- Harmon (left) with George Ives, Roger Smith and Richard X. Slattery in Mister Roberts, 1967
- Born: December 30, 1940 Brooklyn, New York, U.S.
- Died: July 7, 2008 (aged 67) Kailua, Hawaii, U.S.
- Occupations: Stage and television actor

= Steve Harmon (actor) =

American stage and television actor

Steve Harmon (December 30, 1940 – July 7, 2008) was an American stage and television actor. He was best known for playing Ensign Frank Pulver in the American sitcom television series Mister Roberts.

== Life and career ==
Harmon was born in Brooklyn, New York. At an early age, he began dancing. He acted on stage as a child, and danced in the 1950s on the television programs The Ed Sullivan Show, The Bell Telephone Hour and The Perry Como Show. He began his screen career in 1964, appearing in the ABC sitcom television series Wendy and Me.

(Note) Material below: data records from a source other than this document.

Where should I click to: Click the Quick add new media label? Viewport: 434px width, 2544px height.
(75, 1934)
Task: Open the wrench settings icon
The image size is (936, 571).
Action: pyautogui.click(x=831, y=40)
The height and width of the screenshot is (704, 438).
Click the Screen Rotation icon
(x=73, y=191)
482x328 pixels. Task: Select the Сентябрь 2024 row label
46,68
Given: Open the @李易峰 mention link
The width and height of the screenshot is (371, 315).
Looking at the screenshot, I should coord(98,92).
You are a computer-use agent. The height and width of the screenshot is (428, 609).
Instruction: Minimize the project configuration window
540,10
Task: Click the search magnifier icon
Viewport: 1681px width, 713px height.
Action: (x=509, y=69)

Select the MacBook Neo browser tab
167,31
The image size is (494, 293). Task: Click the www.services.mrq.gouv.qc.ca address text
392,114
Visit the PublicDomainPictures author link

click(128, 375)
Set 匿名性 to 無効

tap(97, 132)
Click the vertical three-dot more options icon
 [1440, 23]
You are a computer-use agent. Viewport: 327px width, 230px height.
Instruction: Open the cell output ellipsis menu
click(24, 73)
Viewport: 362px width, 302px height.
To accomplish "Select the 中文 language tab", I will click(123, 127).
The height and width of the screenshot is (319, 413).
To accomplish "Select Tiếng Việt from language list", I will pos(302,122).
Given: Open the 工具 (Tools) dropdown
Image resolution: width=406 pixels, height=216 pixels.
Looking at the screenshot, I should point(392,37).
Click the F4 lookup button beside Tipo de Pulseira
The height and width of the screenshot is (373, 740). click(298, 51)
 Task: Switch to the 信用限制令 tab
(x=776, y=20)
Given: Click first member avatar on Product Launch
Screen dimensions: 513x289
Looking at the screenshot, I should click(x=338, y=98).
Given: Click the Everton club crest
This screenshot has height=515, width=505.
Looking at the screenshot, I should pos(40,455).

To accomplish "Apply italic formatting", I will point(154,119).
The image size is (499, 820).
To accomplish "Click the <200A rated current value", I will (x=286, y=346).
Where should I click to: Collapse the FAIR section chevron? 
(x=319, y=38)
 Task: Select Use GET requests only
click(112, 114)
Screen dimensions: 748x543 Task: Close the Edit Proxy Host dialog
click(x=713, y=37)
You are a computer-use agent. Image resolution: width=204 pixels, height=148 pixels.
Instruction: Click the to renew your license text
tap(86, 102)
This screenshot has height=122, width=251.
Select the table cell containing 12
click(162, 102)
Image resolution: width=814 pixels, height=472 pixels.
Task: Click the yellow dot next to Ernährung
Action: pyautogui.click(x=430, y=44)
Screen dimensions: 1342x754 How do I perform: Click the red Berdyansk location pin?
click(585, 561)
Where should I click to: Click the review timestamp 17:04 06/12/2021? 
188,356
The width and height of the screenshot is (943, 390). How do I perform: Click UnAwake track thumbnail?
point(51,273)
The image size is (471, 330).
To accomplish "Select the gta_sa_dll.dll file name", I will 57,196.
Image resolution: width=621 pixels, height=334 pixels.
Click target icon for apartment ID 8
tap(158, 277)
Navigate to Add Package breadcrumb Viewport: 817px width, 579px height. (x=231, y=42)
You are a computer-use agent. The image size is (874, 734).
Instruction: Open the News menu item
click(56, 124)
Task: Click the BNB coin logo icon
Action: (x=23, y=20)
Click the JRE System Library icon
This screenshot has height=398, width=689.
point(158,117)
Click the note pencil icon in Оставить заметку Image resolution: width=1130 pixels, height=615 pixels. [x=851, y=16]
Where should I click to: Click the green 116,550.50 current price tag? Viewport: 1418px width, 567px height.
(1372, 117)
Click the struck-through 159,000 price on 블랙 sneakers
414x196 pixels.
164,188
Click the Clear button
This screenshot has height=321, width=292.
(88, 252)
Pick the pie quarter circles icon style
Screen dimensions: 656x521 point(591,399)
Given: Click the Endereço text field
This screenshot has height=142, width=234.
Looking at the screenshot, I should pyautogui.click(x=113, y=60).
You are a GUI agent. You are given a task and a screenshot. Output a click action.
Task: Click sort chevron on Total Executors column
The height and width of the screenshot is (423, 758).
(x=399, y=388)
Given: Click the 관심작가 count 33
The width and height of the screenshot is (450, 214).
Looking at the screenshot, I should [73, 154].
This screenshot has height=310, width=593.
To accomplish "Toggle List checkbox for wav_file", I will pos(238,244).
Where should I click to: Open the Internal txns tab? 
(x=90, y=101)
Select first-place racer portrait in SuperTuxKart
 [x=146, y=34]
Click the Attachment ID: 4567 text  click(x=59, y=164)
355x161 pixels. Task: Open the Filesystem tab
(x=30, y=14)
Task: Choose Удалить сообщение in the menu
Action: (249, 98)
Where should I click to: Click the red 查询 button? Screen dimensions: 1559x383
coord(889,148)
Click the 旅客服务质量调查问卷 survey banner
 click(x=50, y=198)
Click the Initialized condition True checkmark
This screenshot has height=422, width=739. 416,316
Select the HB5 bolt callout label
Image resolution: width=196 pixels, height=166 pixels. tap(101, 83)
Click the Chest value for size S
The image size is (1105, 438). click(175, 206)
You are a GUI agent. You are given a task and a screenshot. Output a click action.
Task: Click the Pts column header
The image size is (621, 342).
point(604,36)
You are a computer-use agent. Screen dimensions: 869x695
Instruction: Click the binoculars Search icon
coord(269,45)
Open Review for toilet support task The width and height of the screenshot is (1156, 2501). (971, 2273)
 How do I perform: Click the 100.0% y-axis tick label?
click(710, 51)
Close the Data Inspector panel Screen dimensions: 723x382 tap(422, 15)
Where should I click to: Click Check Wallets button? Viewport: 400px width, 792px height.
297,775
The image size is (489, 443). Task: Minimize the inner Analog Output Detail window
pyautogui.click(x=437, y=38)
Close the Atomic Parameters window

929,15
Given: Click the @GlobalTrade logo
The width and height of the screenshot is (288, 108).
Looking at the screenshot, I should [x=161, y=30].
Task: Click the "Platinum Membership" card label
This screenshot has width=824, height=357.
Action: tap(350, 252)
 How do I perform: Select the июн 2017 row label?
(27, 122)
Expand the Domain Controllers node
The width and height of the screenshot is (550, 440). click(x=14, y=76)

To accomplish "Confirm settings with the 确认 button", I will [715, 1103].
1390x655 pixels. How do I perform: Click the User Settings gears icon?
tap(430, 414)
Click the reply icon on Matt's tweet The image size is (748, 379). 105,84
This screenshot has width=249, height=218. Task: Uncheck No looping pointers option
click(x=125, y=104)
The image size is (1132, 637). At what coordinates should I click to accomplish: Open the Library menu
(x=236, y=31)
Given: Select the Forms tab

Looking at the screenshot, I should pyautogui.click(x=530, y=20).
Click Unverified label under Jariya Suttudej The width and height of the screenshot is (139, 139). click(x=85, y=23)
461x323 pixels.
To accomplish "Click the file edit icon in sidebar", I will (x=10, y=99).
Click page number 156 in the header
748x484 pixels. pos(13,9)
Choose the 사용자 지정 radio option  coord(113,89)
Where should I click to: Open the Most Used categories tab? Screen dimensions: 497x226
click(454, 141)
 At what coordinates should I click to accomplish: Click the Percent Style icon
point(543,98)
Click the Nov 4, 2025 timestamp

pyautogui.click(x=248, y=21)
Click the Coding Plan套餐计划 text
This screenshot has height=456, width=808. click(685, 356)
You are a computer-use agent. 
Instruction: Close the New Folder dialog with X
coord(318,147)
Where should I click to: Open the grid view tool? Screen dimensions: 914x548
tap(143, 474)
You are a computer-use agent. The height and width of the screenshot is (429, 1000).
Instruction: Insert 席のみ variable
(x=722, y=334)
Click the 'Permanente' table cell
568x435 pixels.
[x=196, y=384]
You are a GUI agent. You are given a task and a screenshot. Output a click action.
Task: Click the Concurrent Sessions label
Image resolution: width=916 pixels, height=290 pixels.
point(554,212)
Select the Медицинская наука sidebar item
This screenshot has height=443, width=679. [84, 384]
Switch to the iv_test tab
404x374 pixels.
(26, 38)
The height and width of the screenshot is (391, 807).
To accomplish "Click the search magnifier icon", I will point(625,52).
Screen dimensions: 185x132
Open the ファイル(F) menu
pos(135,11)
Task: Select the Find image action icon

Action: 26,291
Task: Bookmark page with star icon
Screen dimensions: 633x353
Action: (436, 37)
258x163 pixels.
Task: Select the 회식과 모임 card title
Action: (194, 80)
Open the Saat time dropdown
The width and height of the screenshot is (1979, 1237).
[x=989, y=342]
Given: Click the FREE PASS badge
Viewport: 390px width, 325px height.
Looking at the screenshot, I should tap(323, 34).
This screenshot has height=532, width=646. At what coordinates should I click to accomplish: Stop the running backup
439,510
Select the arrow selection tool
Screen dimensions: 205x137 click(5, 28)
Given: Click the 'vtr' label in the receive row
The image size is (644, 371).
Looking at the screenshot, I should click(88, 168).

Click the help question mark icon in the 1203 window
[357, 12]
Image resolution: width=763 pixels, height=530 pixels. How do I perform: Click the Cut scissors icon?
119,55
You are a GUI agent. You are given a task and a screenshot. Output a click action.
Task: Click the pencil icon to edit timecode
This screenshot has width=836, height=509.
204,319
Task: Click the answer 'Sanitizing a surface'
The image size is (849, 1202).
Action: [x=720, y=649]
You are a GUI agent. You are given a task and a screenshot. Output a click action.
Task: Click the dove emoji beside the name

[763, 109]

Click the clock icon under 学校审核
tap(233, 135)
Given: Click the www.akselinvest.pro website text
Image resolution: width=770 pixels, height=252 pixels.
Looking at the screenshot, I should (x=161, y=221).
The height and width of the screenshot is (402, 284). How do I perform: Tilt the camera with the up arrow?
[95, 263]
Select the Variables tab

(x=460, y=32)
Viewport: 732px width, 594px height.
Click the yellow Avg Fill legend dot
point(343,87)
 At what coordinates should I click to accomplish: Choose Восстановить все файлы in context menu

In 1965, Harmon starred as Ensign Frank Pulver in the NBC sitcom television series Mister Roberts, starring along with Roger Smith, George Ives, Richard X. Slattery, Ray Reese and Richard Sinatra. After the series in ended in 1966, he guest-starred in television programs including That Girl, The Girl from U.N.C.L.E. and Occasional Wife. In 1968, he appeared in his first and only film The One and Only, Genuine, Original Family Band.

Harmon retired from acting in 1970, last appearing in the NBC soap opera television series Another World, playing the recurring role of Chris Tyler. After retiring from acting, he worked in real estate in Los Angeles, California.

== Death ==
Harmon died on July 7, 2008, in Kailua, Hawaii, at the age of 67.